Exercise instructions: Nothing but the lines from the one with "Where should I click to: Collapse" down to the one with "Open the SUM(Cmj" should be returned, exactly and with both ends included, from the material below.

Data provided:

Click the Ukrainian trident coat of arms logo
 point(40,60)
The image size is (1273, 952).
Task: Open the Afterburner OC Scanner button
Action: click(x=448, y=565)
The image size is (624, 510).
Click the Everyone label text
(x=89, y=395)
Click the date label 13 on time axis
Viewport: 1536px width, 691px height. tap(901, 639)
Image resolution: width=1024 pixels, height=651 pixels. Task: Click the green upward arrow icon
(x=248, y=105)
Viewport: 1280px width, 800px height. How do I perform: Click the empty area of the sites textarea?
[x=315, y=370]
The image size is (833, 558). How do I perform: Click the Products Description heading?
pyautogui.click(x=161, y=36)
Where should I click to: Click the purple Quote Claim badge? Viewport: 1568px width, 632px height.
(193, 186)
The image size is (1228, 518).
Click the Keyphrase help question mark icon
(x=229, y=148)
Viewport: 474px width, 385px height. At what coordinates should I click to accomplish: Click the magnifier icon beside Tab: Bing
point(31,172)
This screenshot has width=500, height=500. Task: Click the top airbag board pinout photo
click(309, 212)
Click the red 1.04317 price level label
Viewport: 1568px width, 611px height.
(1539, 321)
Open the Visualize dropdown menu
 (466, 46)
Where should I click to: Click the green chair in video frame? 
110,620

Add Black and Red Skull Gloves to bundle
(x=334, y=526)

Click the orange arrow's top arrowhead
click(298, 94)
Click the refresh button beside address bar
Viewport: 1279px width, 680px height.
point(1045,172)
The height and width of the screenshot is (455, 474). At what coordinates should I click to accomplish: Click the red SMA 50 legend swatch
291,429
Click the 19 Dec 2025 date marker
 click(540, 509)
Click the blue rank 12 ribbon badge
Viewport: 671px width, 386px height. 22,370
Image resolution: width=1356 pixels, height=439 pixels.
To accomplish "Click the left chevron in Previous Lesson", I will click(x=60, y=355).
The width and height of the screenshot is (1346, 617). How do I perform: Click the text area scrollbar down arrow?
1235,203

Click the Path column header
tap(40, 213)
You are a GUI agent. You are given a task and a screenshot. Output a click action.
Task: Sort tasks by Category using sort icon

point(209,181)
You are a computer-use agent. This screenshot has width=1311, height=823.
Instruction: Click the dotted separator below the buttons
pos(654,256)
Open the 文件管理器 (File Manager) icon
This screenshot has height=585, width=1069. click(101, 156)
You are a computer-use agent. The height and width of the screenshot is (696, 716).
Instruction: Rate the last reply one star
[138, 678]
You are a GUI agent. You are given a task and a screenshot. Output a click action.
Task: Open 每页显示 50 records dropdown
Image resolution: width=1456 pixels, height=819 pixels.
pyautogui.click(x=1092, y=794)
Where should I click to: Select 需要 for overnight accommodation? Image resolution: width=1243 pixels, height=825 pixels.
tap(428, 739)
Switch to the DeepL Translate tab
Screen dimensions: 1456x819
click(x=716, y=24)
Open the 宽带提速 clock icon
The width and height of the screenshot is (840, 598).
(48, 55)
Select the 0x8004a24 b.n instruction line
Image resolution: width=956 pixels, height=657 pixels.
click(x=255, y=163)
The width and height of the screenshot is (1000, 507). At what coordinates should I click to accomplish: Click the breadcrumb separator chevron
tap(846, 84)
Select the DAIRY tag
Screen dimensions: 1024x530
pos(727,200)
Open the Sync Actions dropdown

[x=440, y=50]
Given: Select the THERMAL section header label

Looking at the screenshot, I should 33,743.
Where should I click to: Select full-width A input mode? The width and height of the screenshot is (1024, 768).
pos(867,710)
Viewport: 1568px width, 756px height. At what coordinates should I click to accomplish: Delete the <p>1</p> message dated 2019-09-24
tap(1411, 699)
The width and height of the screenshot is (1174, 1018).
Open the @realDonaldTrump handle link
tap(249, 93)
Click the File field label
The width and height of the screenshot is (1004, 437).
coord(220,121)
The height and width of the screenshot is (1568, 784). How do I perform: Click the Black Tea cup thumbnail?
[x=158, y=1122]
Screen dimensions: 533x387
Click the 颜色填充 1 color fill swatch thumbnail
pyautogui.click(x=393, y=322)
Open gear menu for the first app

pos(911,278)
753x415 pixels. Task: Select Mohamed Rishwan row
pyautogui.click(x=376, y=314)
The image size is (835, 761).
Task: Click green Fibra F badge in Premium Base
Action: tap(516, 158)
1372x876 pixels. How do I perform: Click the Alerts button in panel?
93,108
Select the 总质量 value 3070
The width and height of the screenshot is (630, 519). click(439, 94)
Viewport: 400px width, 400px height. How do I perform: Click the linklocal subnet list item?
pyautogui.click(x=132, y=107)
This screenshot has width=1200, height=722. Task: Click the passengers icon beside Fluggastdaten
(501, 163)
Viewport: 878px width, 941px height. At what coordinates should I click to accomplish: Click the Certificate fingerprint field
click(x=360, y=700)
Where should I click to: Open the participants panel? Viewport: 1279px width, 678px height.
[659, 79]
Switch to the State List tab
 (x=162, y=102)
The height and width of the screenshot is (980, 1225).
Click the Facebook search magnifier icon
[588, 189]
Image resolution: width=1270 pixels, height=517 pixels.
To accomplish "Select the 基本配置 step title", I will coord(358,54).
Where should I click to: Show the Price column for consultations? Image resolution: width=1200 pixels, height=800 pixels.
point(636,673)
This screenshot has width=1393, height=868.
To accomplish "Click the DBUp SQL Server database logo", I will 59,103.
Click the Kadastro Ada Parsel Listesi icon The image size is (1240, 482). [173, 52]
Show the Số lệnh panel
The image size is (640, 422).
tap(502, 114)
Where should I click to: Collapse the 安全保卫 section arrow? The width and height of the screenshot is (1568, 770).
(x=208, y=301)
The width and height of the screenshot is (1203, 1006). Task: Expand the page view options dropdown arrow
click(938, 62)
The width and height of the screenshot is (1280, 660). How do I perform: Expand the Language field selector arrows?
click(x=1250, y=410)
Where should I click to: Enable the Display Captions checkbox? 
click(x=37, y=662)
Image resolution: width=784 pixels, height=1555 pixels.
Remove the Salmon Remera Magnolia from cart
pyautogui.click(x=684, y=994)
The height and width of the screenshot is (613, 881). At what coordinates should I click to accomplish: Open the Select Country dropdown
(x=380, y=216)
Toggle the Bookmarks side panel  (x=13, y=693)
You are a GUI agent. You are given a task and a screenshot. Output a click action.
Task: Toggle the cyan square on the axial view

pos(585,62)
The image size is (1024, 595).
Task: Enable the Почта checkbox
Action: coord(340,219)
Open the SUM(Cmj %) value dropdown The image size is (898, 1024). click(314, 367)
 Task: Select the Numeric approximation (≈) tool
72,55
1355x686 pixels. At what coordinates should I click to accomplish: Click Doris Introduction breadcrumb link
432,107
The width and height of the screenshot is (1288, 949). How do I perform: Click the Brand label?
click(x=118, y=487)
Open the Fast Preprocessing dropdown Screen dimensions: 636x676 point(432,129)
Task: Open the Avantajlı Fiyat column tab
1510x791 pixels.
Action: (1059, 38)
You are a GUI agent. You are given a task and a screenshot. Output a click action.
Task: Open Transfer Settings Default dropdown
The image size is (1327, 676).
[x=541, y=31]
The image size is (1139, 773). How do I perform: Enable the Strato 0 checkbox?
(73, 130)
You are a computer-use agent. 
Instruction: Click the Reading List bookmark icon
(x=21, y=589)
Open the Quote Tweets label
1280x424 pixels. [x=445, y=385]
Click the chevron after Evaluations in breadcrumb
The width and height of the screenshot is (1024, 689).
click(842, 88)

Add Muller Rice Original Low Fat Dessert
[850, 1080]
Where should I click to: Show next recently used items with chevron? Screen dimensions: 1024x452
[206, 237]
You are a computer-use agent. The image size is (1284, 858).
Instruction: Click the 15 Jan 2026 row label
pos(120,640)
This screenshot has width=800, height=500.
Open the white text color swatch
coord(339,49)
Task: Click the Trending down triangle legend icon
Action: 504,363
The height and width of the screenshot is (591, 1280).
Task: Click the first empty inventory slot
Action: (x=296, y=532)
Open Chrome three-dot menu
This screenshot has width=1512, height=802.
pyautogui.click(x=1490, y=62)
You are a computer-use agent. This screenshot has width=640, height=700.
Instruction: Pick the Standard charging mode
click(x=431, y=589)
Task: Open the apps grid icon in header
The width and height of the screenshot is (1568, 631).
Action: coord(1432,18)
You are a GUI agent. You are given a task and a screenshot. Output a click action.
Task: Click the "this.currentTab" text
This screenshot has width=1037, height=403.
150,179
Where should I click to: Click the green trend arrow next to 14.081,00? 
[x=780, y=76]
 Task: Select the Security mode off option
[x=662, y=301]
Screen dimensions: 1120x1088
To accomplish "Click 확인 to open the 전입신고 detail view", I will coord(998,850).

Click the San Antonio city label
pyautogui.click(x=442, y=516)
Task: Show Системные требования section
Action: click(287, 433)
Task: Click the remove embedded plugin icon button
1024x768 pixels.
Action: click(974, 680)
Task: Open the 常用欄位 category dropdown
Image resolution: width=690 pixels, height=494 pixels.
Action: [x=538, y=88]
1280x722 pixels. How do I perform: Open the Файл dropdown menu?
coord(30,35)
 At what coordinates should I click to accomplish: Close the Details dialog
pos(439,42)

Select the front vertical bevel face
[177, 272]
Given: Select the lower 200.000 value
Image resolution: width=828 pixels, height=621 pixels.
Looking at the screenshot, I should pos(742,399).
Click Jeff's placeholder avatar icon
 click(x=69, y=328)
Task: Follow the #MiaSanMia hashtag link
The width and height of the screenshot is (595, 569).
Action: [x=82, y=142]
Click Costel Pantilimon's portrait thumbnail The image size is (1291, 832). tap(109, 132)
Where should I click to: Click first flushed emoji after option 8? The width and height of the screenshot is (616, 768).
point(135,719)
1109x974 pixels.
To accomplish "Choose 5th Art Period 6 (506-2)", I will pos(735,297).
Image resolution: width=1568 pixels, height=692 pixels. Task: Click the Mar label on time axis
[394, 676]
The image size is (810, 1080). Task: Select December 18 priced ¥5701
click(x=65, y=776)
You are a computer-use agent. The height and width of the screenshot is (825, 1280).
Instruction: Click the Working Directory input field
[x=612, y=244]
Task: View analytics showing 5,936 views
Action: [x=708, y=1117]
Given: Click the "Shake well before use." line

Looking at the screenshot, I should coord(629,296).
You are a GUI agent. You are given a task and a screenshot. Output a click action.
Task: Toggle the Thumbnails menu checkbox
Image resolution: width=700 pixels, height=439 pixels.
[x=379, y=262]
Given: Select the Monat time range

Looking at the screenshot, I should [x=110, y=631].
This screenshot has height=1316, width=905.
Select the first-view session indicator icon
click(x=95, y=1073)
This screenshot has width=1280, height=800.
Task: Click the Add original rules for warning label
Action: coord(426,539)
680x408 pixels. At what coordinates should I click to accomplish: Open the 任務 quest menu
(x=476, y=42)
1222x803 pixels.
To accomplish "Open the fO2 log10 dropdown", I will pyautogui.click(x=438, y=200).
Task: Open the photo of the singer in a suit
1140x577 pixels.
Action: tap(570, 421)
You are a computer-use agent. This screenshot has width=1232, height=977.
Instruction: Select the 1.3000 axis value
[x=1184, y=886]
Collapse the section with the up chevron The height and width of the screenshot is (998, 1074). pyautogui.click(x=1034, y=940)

Exercise answer:
Where should I click to: Collapse the 安全保卫 section arrow? The width and height of the screenshot is (1568, 770).
(x=208, y=301)
The width and height of the screenshot is (1203, 1006). Task: Expand the page view options dropdown arrow
click(938, 62)
The width and height of the screenshot is (1280, 660). How do I perform: Expand the Language field selector arrows?
click(x=1250, y=410)
Where should I click to: Enable the Display Captions checkbox? 
click(x=37, y=662)
Image resolution: width=784 pixels, height=1555 pixels.
Remove the Salmon Remera Magnolia from cart
pyautogui.click(x=684, y=994)
The height and width of the screenshot is (613, 881). At what coordinates should I click to accomplish: Open the Select Country dropdown
(x=380, y=216)
Toggle the Bookmarks side panel  (x=13, y=693)
You are a GUI agent. You are given a task and a screenshot. Output a click action.
Task: Toggle the cyan square on the axial view

pos(585,62)
The image size is (1024, 595).
Task: Enable the Почта checkbox
Action: coord(340,219)
Open the SUM(Cmj %) value dropdown The image size is (898, 1024). click(314, 367)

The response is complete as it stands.